Forstliche Gutachten zur Situation der Waldverjüngung

Tannennaturverjüngung unter Schirm

Tannen Naturverjüngung

Die Bayerische Forstverwaltung erstellt seit 1986 alle drei Jahre die Forstlichen Gutachten zur Situation der Waldverjüngung, kurz auch Vegetationsgutachten genannt.

Bevor die Forstlichen Gutachten erstellt werden, führen Mitarbeiterinnen und Mitarbeiter der Bayerischen Forstverwaltung alle drei Jahre im Vorfeld der Drei-Jahres-Abschussplanung für Rehwild von Ende Februar bis Anfang Juni eine Inventur der Waldverjüngung durch. Dabei werden bayernweit über zwei Millionen junge Waldbäume untersucht, ob und wie stark diese durch Schalenwildverbiss (Rehwild, Rotwild, Gamswild und andere) beeinflusst sind.
Als Grundlage für die Drei-Jahres-Abschussplanung für Rehwild wurden im Landkreis Kelheim im Frühjahr 2018 die Aussenaufnahmen zum Vegetationsgutachten durchgeführt und anschließend ausgewertet. Auf Grundlage dieser Ergebnisse erstellt die Abensberger Forstbehörde für die 6 Hegegemeinschaften im Zuständigkeitsbereich die "Forstlichen Gutachten zur Situation der Waldverjüngung".
Die Forstlichen Gutachten sind für die Beteiligten an der Abschussplanung – Jagdvorstand, Eigenjagdbesitzer und Revierinhaber - ein wichtiges Hilfsmittel, um für die jeweils kommende Planungsperiode gesetzeskonforme Abschusspläne für das Schalenwild aufzustellen.

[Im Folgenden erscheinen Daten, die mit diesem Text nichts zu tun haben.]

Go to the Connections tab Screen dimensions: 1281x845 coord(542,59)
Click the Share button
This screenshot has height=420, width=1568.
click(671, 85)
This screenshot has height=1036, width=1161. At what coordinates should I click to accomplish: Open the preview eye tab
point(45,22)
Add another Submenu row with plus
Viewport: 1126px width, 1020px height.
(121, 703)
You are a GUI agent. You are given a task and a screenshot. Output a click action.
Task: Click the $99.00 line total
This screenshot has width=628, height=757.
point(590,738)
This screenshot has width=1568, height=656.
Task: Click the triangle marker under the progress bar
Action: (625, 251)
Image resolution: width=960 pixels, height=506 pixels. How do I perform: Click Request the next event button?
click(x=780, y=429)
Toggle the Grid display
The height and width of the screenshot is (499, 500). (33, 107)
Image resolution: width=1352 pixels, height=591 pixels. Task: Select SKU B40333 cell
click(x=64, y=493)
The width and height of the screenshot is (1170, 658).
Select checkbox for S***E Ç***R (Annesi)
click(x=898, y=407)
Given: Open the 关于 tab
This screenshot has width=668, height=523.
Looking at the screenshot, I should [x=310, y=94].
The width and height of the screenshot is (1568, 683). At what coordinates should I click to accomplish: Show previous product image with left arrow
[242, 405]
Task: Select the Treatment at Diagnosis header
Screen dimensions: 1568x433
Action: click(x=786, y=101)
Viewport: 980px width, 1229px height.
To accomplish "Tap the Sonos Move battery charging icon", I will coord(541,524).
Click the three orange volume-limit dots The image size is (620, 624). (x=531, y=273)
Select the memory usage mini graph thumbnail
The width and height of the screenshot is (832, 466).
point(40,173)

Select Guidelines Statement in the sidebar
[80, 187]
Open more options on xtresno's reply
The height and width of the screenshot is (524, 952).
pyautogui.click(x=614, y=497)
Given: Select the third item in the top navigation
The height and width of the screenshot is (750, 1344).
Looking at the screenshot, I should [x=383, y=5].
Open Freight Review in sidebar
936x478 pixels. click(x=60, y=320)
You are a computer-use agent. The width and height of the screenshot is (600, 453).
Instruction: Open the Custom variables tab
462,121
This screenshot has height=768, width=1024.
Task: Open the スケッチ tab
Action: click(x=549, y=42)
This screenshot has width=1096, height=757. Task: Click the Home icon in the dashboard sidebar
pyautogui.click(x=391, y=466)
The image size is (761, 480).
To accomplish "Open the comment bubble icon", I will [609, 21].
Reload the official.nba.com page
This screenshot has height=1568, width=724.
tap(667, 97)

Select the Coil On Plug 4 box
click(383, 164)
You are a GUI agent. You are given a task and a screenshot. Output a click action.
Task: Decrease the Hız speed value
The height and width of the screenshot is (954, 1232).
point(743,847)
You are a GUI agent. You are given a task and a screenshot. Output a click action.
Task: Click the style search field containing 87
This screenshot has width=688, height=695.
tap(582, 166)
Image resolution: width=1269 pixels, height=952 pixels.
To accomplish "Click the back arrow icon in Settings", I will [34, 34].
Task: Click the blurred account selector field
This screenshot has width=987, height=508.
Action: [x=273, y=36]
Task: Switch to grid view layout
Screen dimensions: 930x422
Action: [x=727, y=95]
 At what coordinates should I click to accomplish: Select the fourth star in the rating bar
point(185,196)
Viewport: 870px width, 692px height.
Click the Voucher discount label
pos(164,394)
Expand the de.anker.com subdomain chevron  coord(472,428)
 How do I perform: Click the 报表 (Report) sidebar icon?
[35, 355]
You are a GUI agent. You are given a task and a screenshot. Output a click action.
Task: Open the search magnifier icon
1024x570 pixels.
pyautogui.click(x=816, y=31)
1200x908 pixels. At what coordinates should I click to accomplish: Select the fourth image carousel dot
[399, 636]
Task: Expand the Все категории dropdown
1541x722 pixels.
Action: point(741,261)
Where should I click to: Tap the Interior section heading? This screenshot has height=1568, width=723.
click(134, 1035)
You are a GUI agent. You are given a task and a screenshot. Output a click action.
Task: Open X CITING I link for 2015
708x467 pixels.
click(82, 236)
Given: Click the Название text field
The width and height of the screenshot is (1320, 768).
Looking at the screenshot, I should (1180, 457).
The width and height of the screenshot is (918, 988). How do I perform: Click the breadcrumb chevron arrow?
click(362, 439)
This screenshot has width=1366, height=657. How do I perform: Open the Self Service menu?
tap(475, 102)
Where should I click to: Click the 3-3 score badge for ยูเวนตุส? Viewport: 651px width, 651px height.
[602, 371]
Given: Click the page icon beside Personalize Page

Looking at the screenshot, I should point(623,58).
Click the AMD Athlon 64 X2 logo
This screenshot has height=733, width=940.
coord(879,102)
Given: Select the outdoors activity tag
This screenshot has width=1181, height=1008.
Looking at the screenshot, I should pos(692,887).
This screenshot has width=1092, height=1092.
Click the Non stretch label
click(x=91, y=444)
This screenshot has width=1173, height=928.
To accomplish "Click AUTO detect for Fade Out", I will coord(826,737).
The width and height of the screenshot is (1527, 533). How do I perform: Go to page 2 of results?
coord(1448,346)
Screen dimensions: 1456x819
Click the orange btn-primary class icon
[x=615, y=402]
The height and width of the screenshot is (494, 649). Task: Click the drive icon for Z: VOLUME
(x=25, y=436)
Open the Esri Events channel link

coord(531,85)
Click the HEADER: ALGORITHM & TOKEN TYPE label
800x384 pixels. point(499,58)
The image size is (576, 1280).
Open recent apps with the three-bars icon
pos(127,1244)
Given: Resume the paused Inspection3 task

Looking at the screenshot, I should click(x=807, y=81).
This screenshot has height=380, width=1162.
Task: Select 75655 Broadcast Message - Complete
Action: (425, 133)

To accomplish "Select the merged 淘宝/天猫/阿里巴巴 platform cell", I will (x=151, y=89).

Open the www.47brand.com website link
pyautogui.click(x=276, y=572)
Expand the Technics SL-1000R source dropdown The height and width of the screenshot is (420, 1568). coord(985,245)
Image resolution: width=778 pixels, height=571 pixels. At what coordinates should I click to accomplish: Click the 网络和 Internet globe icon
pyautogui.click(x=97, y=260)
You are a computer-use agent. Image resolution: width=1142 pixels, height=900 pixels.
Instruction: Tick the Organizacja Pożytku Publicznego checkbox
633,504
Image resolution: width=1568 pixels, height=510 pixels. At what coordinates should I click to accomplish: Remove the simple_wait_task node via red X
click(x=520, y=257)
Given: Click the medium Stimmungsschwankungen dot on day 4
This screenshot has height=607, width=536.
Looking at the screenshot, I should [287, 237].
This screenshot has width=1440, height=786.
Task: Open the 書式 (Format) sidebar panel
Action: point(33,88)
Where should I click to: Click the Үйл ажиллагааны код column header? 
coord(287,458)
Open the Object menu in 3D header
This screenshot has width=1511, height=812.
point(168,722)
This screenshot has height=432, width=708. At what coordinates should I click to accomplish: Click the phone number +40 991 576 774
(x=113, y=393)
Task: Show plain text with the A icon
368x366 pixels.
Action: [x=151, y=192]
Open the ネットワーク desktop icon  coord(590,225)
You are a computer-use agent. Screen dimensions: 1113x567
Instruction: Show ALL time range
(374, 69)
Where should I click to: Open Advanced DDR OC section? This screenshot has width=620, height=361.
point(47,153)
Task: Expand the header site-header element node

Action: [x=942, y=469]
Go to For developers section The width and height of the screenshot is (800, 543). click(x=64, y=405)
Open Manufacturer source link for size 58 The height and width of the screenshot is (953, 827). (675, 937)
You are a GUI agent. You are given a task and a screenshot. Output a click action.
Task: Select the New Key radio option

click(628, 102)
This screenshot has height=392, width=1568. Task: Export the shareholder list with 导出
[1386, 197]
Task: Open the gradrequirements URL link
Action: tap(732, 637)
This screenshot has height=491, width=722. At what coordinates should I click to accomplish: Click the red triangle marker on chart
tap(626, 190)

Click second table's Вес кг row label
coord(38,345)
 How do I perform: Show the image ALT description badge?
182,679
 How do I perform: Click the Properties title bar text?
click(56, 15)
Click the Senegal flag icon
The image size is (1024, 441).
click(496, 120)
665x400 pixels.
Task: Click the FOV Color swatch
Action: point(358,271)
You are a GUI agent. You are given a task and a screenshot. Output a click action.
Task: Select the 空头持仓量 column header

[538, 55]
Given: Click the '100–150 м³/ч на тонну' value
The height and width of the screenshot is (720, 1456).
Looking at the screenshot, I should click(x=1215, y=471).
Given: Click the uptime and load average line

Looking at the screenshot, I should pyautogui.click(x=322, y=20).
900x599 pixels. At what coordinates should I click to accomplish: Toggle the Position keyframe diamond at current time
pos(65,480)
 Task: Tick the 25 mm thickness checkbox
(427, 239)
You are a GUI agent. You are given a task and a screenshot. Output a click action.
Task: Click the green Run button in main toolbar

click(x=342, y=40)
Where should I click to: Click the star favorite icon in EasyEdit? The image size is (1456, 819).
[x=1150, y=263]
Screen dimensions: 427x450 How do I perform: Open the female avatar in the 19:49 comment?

Für die unteren Jagdbehörden stellen die Gutachten eine wesentliche Entscheidungsgrundlage bei der behördlichen Abschussplanung dar.

Weitere Informationen zum Forstlichen Gutachten in Bayern:

Ergebnisse der Forstlichen Gutachten 2018

In vier von sechs Hegegemeinschaften ist die Verbissbelastung tragbar, in zwei allerdings zu hoch.